De man is met zeventien grieven in hoger beroep gekomen tegen de beschikking van 21 maart 2016. De grieven richten zich - in zijn algemeenheid - tegen de beslissing ten aanzien van de partneralimentatie en de vermogensrechtelijke afwikkeling van het huwelijk.
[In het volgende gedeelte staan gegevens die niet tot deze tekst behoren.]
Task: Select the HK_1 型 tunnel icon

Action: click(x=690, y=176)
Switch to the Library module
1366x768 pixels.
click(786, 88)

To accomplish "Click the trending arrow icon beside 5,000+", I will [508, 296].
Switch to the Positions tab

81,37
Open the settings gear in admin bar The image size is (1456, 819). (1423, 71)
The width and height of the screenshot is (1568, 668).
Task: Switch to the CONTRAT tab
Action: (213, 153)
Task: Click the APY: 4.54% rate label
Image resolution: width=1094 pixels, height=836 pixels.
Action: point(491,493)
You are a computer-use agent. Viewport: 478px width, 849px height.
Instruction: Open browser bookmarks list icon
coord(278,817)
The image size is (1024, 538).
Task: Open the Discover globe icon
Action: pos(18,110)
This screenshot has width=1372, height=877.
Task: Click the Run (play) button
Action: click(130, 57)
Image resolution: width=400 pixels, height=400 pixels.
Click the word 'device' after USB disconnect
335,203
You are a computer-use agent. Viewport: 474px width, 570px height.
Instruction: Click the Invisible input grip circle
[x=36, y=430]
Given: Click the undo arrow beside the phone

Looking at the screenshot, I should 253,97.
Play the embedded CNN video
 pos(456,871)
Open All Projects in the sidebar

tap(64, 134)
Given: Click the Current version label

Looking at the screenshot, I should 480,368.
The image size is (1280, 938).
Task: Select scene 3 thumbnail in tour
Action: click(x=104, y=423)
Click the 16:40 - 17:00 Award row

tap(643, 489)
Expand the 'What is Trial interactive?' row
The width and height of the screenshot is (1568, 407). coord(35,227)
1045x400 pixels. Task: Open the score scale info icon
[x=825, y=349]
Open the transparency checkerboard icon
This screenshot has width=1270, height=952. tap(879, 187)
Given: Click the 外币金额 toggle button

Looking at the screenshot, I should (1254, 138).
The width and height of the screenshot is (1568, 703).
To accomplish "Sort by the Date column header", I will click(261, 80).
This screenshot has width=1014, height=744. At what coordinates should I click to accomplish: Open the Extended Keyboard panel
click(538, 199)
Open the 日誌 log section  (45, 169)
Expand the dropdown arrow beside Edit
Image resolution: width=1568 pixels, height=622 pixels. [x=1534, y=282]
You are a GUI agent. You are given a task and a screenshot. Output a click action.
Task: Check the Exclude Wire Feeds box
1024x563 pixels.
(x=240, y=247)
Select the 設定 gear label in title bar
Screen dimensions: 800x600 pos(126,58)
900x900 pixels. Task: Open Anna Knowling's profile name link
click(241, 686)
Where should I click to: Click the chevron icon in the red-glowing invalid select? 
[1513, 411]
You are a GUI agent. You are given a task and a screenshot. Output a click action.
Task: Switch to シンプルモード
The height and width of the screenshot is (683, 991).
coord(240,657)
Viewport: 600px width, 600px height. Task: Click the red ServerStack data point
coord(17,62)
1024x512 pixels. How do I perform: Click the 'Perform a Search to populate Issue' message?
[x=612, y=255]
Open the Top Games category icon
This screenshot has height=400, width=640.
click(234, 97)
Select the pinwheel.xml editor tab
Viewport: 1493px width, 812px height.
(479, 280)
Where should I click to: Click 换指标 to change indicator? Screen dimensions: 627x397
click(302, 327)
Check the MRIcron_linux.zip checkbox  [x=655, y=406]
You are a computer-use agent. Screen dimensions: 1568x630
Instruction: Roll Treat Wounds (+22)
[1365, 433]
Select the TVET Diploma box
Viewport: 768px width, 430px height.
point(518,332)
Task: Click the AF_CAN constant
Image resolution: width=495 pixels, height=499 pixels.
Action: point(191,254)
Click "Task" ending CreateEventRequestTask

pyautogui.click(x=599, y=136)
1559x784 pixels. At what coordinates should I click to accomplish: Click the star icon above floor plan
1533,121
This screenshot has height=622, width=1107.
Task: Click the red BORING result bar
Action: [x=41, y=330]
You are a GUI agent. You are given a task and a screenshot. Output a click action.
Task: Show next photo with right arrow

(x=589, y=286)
De man verzoekt het hof in hoger beroep - na wijziging/aanvulling - om de bestreden beschikking te vernietigen voor wat betreft de partneralimentatie, de kinderalimentatie en de verdeling van de eenvoudige gemeenschap (voormalige echtelijke woning), en opnieuw rechtdoende bij beschikking, voor zover mogelijk uitvoerbaar bij voorraad:
Ten aanzien van de bijdrage in de kosten van levensonderhoud van de vrouw
I. de vrouw in haar verzoek om partneralimentatie niet-ontvankelijk te verklaren, althans haar dat verzoek te ontzeggen c.q. dat verzoek af te wijzen;
II. voorwaardelijk, te weten slechts voor het geval de grieven 1 tot en met 3 van de man niet zouden slagen en het hof desondanks een verplichting tot de voldoening van een bijdrage in de kosten van levensonderhoud van de vrouw met ingang van 15 juli 2016 zou bepalen
primair, de aan de vrouw met ingang van 15 juli 2016, dan wel met ingang van 14 november 2016 op nihil te stellen, dan wel op een zodanig bedrag met ingang van een zodanige datum als het hof in goede justitie juist acht;
III. voorwaardelijk, te weten slechts voor het geval de grieven 1 tot en met 3 van de man niet zouden slagen en het hof desondanks een verplichting tot de voldoening van een bijdrage in de kosten van levensonderhoud van de vrouw zou bepalen vanaf 15 juli 2016 dan wel indien het hof niet met ingang van 15 juli 2016, dan wel met ingang van 14 november 2016 tot nihilstelling van de aan de vrouw toekomende bijdrage in de kosten van haar levensonderhoud overgaat,
subsidiair, deze bijdrage met ingang van 1 april 2017 op nihil te stellen omdat de man vanaf die datum over geen enkele draagkracht beschikt om een bijdrage in de kosten van levensonderhoud van de vrouw te voldoen;
IV. de vrouw te veroordelen hetgeen de man teveel heeft betaald aan hem terug te betalen binnen één maand na de ten deze te wijzen beschikking;
Ten aanzien van de kinderalimentatie
V. te bepalen dat de man met ingang van 14 november 2016 een bijdrage aan de vrouw zal verstrekken tot verzorging en opvoeding van de minderjarige kinderen van € 237,- per kind per maand, telkens bij vooruitbetaling te voldoen aan de vrouw dan wel met ingang van een zodanige datum op een zodanig bedrag wordt gesteld als het hof in goede justitie vermeent te behoren;
VI. te bepalen dat de vrouw met ingang van 1 april 2017 een bijdrage aan de man zal verstrekken tot verzorging en opvoeding van de minderjarige kinderen van € 34,- per kind per maand, telkens bij vooruitbetaling te voldoen aan de man dan wel met ingang van een zodanige datum op een zodanig bedrag wordt gesteld als het hof in goede justitie vermeent te behoren;
VII. de vrouw te veroordelen de kinderalimentatie die de man teveel aan haar heeft betaald door haar aan hem moet worden terugbetaald binnen één maand na de te deze te wijzen beschikking;
Ten aanzien van de verdeling eenvoudige gemeenschap (voormalige echtelijke woning)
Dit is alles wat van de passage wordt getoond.